Modules
The Terracotta source tree is divided into several different modules.
A module is a set of source code, compiled with a particular version of the JVM, along with supporting test infrastructure code, unit tests, and system (a.k.a., acceptance, functional, etc.) tests.
Modules can also be dependent upon other modules; this dependency is expressed explicitly. The buildsystem is very careful to only compile and run modules with exactly their dependencies included in the CLASSPATH, so it's impossible to introduce dependencies that you haven't explicitly declared.
Note that modules are compiled in a particular order, as defined in modules.def.yml.
Subtrees
A module is divided into subtrees. Each module can currently have up to four subtrees:
- src: The main source for the module. Modules dependent upon this module will get compiled against this code as well.
- tests.base: Test infrastructure code for the module. Test subtrees (tests.base, tests.unit, tests.system) in modules dependent upon this module will get compiled against this code as well.
- tests.unit: Unit tests for the module. Modules dependent upon this module will NOT have access to this code.
- tests.system: System tests for the module. Modules dependent upon this module will NOT have access to this code.

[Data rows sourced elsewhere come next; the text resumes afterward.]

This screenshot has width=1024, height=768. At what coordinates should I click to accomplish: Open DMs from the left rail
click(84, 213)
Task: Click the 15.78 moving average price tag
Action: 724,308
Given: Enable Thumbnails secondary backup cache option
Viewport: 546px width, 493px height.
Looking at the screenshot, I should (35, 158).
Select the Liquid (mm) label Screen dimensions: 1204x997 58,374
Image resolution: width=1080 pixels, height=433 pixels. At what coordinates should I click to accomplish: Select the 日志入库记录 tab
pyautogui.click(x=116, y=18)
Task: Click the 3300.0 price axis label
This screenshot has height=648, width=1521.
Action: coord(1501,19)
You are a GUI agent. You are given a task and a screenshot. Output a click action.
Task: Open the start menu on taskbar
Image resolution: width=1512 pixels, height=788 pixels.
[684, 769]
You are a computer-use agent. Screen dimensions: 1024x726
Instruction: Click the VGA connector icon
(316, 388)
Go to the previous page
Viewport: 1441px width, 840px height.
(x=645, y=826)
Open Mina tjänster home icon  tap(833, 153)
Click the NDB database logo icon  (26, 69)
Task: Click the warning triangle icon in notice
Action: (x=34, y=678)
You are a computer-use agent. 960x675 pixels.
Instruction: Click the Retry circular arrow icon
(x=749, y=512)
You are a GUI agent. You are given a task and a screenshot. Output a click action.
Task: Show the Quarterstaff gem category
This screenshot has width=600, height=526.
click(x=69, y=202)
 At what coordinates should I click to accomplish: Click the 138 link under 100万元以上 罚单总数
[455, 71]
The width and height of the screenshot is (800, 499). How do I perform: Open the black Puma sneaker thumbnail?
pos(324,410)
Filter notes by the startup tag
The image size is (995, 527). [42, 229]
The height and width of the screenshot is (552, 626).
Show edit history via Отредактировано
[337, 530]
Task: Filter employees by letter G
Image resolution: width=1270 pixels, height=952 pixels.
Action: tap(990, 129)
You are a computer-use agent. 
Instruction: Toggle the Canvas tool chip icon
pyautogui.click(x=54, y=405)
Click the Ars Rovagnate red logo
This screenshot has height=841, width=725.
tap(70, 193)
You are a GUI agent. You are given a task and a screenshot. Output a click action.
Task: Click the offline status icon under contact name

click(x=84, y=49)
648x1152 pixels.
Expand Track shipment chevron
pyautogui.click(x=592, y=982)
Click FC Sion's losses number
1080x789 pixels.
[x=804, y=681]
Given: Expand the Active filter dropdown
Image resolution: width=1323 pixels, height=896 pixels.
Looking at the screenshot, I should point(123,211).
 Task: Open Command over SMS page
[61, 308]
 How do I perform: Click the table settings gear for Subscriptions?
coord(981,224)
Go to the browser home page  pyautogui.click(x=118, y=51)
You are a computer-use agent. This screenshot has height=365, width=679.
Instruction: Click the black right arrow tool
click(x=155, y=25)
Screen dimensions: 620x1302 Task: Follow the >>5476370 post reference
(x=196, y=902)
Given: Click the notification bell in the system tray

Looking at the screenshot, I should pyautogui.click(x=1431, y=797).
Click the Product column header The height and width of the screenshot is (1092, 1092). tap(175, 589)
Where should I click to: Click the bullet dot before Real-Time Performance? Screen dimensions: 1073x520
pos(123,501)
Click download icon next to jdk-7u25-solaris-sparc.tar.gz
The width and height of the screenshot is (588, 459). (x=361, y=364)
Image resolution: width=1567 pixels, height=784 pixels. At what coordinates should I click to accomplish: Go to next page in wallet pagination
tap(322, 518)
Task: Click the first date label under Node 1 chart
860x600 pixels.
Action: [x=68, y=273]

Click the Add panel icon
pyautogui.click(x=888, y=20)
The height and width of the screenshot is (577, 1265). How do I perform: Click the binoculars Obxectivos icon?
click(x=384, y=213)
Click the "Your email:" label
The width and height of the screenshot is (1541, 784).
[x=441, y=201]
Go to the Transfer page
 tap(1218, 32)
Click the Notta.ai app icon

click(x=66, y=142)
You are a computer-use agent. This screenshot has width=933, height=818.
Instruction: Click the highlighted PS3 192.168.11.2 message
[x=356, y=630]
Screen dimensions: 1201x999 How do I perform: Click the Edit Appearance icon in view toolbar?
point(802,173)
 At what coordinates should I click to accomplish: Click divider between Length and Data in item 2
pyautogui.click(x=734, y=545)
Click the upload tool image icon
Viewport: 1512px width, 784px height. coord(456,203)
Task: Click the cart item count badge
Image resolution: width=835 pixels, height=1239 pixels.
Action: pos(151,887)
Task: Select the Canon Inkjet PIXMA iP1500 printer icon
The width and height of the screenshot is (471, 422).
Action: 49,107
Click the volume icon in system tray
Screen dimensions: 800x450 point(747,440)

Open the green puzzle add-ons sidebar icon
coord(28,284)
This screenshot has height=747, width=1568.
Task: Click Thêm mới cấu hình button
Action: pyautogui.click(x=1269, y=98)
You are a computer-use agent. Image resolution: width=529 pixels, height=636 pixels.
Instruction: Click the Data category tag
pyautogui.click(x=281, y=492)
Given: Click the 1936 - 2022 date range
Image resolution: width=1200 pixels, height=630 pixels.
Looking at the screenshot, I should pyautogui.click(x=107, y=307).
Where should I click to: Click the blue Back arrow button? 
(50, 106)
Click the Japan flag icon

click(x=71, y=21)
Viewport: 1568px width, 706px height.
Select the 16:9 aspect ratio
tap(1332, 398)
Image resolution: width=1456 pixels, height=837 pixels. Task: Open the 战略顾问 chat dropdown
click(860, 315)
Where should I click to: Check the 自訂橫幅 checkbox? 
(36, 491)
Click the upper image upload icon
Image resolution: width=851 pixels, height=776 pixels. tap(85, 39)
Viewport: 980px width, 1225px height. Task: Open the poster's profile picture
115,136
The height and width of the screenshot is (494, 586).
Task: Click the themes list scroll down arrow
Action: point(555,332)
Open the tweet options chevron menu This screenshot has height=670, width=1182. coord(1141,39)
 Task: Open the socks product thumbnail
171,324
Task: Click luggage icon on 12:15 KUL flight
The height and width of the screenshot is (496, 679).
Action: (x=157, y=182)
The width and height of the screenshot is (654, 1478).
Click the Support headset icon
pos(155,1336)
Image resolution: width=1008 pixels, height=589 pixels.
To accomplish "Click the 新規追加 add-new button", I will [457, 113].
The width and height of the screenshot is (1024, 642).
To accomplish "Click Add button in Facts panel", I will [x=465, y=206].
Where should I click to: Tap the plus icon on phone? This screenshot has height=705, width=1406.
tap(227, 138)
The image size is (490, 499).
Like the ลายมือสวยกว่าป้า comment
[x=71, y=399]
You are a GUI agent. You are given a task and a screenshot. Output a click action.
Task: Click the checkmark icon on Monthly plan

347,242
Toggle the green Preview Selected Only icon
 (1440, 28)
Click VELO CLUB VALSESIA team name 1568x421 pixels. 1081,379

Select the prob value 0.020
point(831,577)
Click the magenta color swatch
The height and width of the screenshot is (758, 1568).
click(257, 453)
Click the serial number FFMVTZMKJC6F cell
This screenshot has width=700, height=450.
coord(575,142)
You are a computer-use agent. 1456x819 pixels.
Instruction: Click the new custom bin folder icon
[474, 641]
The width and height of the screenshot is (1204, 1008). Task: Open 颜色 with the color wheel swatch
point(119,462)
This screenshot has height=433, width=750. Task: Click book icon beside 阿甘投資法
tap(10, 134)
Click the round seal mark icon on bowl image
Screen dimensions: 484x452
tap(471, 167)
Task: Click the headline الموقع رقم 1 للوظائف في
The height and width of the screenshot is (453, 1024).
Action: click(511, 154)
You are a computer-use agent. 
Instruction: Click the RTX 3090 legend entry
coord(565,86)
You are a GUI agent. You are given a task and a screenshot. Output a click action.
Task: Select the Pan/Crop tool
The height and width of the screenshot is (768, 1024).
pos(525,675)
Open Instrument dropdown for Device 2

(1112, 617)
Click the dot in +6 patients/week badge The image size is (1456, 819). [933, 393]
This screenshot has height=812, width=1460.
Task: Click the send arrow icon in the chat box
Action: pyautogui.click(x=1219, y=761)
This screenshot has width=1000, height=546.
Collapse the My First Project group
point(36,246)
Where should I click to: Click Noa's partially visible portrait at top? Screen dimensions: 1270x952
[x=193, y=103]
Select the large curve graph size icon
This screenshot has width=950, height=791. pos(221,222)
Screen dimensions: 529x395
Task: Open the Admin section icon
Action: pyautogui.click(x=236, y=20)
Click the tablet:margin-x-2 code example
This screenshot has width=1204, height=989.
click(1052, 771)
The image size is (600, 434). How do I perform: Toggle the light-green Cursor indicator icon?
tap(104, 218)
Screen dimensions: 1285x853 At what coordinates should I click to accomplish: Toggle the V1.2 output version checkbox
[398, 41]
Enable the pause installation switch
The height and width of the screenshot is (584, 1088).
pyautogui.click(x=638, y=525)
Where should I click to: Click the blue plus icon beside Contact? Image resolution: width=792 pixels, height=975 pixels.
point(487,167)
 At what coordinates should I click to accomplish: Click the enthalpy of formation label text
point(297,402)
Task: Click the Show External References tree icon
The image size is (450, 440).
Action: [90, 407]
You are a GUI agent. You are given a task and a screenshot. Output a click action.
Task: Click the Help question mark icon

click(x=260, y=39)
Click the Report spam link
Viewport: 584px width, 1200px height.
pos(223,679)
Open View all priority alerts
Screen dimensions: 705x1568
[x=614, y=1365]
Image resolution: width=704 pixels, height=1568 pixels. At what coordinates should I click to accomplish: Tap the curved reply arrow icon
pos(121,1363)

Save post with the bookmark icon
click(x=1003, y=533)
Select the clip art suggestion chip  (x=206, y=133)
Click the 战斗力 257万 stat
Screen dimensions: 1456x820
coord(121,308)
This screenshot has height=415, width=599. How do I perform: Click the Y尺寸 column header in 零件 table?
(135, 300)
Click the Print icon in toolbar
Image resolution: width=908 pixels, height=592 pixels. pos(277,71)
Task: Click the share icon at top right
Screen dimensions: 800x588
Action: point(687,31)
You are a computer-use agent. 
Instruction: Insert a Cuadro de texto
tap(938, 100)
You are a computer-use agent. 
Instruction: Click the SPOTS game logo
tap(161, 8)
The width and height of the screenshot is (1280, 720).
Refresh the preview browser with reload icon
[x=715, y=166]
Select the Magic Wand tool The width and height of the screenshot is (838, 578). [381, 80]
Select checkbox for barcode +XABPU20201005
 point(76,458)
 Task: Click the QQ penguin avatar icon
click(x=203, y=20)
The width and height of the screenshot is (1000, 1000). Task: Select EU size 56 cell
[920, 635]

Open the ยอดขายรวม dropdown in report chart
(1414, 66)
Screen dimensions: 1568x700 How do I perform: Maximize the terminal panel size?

These subtrees are compiled (and run) with certain dependencies: 'src' gets compiled only against the 'src' subtrees of modules this module is declared to be dependent upon. 'tests.base' gets compiled against the 'src' subtree of this module, as well as the 'src' and 'tests.base' subtrees of the modules this module is declared to be dependent upon. 'tests.unit' and 'tests.system' get compiled against the 'src' and 'tests.base' subtrees of this module, as well as of the modules this module is declared to be dependent upon.
The code for each subtree goes in that exact directory; for example, a class 'com.tc.Foo' in the 'tests.base' subtree of module 'bar' would go in 'code/base/bar/tests.base/com/tc/Foo.java'.